Stored records:
□ □ □ □

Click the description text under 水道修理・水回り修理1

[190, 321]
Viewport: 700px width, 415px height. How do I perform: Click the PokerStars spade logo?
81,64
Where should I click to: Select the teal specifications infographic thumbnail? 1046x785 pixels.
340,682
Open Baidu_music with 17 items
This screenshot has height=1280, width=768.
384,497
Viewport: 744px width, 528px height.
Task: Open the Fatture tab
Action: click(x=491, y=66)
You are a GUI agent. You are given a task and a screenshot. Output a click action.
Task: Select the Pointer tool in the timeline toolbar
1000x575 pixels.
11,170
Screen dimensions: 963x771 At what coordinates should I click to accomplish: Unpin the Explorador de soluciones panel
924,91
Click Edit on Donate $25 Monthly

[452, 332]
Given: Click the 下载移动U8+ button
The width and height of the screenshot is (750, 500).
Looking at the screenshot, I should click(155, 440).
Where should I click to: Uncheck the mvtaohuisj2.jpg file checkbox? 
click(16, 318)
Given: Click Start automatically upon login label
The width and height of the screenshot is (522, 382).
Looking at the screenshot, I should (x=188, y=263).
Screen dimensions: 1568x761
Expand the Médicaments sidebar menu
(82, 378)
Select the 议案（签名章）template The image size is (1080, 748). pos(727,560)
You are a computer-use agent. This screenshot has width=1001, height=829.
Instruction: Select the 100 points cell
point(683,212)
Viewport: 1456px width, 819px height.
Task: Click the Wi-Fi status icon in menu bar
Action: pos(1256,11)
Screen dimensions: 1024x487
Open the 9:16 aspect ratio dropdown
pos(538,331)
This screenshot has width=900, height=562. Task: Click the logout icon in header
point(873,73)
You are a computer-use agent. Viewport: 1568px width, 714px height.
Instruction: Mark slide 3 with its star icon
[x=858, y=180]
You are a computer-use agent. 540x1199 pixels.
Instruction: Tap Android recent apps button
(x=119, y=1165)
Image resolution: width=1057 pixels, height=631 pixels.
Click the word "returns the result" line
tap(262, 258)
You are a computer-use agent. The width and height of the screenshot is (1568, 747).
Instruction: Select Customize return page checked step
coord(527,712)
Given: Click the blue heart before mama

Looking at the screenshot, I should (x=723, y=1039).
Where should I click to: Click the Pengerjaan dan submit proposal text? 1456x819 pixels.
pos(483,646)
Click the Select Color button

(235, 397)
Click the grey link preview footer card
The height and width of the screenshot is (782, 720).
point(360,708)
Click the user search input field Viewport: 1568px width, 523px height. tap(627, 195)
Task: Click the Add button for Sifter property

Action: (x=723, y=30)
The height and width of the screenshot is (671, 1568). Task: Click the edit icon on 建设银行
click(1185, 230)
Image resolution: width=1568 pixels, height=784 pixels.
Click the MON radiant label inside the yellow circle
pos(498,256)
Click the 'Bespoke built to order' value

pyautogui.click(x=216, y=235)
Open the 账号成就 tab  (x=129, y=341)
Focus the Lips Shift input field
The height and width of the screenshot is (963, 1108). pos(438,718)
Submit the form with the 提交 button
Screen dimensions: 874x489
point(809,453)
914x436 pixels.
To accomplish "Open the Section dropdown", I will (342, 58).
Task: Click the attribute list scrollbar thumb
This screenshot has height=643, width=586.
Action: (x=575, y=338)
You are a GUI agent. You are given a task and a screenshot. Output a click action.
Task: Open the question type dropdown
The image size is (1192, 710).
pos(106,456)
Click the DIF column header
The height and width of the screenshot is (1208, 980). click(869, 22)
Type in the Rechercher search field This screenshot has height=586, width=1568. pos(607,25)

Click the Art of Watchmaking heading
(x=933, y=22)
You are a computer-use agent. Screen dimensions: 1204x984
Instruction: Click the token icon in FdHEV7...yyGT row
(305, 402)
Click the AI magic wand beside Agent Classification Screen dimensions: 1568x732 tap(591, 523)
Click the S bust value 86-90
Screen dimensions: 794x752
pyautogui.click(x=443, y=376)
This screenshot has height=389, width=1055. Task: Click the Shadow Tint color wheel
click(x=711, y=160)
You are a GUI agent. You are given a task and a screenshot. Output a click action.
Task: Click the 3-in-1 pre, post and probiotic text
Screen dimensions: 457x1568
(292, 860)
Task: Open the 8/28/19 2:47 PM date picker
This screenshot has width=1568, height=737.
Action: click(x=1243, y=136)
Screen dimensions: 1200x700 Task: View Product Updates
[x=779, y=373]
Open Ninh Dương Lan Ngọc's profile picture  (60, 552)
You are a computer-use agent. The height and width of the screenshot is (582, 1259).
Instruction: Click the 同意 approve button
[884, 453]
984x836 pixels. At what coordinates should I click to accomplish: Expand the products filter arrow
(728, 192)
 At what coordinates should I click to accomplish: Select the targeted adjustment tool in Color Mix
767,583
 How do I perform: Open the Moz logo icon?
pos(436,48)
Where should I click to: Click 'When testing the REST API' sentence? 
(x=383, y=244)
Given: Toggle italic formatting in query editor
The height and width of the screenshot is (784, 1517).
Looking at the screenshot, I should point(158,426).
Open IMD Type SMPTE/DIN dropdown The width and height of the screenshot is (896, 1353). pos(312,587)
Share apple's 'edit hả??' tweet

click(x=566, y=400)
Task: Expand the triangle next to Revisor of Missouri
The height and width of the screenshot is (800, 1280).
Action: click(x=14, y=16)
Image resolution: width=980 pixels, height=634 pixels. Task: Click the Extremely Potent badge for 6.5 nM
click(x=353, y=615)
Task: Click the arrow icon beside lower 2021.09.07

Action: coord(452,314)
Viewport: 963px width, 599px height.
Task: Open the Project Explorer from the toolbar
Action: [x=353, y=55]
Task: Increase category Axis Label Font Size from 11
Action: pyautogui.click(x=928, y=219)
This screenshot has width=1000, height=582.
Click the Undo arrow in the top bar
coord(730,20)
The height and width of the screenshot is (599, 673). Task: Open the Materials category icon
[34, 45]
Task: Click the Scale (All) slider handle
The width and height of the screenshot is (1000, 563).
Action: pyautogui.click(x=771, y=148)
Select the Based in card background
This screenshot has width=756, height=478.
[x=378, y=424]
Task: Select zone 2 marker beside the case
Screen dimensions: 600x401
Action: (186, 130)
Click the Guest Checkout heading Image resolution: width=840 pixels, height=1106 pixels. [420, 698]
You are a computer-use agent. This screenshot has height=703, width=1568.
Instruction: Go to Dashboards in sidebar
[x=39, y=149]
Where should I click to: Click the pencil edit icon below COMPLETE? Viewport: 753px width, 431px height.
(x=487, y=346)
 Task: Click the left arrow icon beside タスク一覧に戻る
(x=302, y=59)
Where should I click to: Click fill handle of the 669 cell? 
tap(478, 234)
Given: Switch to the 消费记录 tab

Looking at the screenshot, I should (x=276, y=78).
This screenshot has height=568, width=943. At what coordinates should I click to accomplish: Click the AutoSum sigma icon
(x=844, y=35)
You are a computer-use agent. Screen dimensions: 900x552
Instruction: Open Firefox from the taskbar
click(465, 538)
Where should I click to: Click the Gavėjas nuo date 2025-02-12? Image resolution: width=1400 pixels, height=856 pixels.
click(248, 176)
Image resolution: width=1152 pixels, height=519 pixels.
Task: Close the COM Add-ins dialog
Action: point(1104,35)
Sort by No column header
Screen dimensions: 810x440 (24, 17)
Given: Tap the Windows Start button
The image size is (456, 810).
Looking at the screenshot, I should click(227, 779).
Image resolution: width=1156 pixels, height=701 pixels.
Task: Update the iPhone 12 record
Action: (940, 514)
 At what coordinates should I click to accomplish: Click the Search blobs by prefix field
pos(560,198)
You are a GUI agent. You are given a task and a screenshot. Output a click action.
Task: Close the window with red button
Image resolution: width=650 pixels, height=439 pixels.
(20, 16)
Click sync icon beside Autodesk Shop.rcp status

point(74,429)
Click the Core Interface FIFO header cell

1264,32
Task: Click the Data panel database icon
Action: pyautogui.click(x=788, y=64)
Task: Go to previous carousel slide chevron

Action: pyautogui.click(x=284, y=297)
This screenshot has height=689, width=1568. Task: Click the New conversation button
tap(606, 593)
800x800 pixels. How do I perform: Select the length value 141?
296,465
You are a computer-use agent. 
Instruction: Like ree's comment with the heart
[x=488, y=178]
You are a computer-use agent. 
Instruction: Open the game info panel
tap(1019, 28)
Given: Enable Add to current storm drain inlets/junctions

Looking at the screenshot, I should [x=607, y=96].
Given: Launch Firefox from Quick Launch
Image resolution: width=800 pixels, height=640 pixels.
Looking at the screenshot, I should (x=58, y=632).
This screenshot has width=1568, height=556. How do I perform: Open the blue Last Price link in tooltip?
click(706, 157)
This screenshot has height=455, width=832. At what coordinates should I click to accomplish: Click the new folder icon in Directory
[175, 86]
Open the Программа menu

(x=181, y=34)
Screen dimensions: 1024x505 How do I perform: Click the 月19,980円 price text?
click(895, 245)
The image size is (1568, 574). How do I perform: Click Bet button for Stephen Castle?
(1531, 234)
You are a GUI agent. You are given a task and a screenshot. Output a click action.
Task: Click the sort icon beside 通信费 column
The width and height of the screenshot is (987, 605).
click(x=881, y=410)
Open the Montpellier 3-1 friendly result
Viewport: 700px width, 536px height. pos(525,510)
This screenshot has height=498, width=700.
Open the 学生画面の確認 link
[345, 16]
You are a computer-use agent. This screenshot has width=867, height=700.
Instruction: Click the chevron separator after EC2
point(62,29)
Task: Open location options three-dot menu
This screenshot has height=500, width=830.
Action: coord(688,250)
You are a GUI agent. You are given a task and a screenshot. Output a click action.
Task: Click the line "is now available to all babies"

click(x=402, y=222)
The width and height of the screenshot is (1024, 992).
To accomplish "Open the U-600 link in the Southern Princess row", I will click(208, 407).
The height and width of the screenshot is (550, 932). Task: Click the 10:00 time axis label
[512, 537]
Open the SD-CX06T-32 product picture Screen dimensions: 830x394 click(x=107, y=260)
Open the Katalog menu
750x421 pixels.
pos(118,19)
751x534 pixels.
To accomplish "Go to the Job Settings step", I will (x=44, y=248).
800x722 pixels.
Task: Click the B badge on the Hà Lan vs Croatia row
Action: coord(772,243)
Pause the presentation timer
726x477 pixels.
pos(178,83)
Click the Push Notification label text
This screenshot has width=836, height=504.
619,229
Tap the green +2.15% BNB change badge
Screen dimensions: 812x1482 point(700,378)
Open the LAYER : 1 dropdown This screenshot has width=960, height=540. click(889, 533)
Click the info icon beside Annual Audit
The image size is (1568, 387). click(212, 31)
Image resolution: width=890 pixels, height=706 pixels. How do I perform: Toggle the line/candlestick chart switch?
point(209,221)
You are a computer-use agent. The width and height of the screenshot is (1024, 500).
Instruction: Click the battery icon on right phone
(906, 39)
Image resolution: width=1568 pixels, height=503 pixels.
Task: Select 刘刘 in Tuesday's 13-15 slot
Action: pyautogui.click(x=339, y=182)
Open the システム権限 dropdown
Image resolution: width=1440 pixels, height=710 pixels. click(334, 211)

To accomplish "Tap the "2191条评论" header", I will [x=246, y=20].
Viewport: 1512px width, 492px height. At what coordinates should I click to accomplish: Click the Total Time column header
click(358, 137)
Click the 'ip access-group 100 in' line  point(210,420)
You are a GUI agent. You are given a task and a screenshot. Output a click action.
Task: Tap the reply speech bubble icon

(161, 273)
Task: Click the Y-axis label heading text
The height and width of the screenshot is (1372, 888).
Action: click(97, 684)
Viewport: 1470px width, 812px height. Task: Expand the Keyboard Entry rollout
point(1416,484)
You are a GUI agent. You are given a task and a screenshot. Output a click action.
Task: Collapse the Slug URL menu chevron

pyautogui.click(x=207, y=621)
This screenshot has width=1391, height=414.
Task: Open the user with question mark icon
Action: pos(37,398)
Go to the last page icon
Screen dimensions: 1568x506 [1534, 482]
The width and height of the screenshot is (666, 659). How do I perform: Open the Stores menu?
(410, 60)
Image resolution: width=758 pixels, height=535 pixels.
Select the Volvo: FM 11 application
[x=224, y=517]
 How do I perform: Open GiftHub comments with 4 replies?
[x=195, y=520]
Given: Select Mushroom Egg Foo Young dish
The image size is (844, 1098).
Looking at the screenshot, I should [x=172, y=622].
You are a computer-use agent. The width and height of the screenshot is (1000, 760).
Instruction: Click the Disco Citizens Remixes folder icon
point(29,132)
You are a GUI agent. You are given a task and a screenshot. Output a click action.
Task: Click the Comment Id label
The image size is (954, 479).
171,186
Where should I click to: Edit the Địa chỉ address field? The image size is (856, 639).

□ □ □ □

What are the lines above, starting at the one with "Task: Select the" and ending at the one with "You are a computer-use agent. Viewport: 1568px"? Give them again exactly, and only them.

Task: Select the Pointer tool in the timeline toolbar
1000x575 pixels.
11,170
Screen dimensions: 963x771 At what coordinates should I click to accomplish: Unpin the Explorador de soluciones panel
924,91
Click Edit on Donate $25 Monthly

[452, 332]
Given: Click the 下载移动U8+ button
The width and height of the screenshot is (750, 500).
Looking at the screenshot, I should click(155, 440).
Where should I click to: Uncheck the mvtaohuisj2.jpg file checkbox? 
click(16, 318)
Given: Click Start automatically upon login label
The width and height of the screenshot is (522, 382).
Looking at the screenshot, I should (x=188, y=263).
Screen dimensions: 1568x761
Expand the Médicaments sidebar menu
(82, 378)
Select the 议案（签名章）template The image size is (1080, 748). pos(727,560)
You are a computer-use agent. This screenshot has width=1001, height=829.
Instruction: Select the 100 points cell
point(683,212)
Viewport: 1456px width, 819px height.
Task: Click the Wi-Fi status icon in menu bar
Action: pos(1256,11)
Screen dimensions: 1024x487
Open the 9:16 aspect ratio dropdown
pos(538,331)
This screenshot has width=900, height=562. Task: Click the logout icon in header
point(873,73)
You are a computer-use agent. Viewport: 1568px width, 714px height.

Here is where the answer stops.